Richmond police began receiving calls shortly before 12:30 p.m. reporting gunshots in the 400 block of Florida Avenue, Richmond police Detective Nicole Abetkov said.
One of the callers reported that a person was down on the ground. When officers arrived, they found Stephenson suffering from multiple gunshot wounds, Abetkov said.
He was taken to a nearby hospital, where he died from his injuries.
Police were still investigating the case today, but so far no witnesses have come forward, Abetkov said.
Stephenson was the third person to be shot to death in Richmond this week and the city's 24th homicide victim this year.
Early Monday morning, 25-year-old Rose McFadden, a mother of four young children, and 24-year-old Antoine Williams Jr. were shot to death while waiting for a gate to open to let them into the parking lot of an apartment complex in the 700 block of Nevin Avenue where McFadden lived.
Police were alerted to the shooting at about 2:40 a.m. by the city's ShotSpotter system and found McFadden dead on the sidewalk.
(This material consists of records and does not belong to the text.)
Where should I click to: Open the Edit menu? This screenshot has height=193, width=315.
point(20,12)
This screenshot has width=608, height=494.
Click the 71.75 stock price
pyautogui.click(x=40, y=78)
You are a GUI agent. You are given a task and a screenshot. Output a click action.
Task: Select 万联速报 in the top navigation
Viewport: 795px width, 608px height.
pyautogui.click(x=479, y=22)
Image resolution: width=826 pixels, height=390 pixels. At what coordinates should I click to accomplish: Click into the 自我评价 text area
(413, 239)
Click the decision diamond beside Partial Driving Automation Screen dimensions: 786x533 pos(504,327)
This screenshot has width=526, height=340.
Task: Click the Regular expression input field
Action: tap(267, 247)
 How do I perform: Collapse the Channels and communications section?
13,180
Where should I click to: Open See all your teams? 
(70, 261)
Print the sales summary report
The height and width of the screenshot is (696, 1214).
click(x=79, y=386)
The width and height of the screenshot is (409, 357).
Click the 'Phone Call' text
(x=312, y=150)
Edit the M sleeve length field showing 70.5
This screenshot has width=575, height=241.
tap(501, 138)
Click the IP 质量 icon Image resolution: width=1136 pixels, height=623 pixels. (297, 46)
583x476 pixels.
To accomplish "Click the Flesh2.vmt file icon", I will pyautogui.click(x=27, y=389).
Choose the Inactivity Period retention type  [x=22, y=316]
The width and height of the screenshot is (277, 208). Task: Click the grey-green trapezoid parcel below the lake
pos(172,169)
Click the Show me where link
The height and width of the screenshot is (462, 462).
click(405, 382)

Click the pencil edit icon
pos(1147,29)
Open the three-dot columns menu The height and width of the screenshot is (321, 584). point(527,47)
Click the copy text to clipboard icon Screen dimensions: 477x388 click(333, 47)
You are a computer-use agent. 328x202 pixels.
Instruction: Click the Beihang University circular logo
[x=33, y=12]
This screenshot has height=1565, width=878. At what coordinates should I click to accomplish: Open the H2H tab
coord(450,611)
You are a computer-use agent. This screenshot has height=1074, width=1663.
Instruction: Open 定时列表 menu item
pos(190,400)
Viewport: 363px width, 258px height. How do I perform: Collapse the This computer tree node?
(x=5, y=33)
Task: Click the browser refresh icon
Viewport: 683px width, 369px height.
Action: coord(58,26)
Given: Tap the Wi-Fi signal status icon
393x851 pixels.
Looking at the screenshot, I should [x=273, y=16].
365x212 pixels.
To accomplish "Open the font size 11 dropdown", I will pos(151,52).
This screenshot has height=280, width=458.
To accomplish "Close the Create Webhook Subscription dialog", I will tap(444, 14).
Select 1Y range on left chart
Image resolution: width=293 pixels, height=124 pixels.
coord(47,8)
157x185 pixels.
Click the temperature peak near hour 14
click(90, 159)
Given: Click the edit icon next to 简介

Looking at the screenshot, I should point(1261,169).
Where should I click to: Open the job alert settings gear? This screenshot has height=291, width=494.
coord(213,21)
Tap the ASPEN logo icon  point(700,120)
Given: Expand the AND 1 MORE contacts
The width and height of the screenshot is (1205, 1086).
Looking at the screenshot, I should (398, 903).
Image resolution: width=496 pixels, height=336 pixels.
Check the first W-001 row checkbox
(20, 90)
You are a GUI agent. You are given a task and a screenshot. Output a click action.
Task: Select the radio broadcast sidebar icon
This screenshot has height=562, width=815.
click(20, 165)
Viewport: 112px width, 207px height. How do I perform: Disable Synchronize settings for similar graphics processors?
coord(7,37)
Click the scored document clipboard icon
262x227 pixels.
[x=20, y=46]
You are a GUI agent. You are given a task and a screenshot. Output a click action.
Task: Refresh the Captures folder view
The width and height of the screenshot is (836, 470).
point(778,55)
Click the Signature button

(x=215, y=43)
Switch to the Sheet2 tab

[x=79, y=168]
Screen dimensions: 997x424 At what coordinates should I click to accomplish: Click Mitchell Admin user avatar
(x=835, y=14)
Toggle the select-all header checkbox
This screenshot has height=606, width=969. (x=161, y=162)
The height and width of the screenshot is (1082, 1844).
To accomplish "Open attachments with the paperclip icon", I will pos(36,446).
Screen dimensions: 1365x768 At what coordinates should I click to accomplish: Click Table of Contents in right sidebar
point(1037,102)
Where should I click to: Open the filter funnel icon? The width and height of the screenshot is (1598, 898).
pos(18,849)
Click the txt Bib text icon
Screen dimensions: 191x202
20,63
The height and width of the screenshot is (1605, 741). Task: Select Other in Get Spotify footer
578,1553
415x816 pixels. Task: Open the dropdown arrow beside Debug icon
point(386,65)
Williams was still in the car, which had crashed through a gate and into a Dumpster, Abetkov said.
He was taken to the hospital, where he died later that day, police said.
As of today, investigators were still working to obtain surveillance video from the apartment complex, but it appears that there were no witnesses to the shooting, Abetkov said.
Investigators are urging anyone with information about either case to contact police.
Anyone with information about Stephenson's murder can call Detective Tim Gray at (510) 620-6451.
Anyone with information about McFadden and Williams' murders can call Detective Hector Esparza at (510) 620-6673.
People who wish to remain anonymous can call the Police Department's tip line at (510) 232-TIPS or send tips by text message or email to Tips2RPD@richmondpd.net.
The Police Department is offering rewards of up to $20,000 for information leading to the arrest and charging of people involved in these or other unsolved murders in the city, according to Richmond police Chief Chris Magnus.
Reward money is also available for information that helps police prevent any new murders from being committed, Magnus said.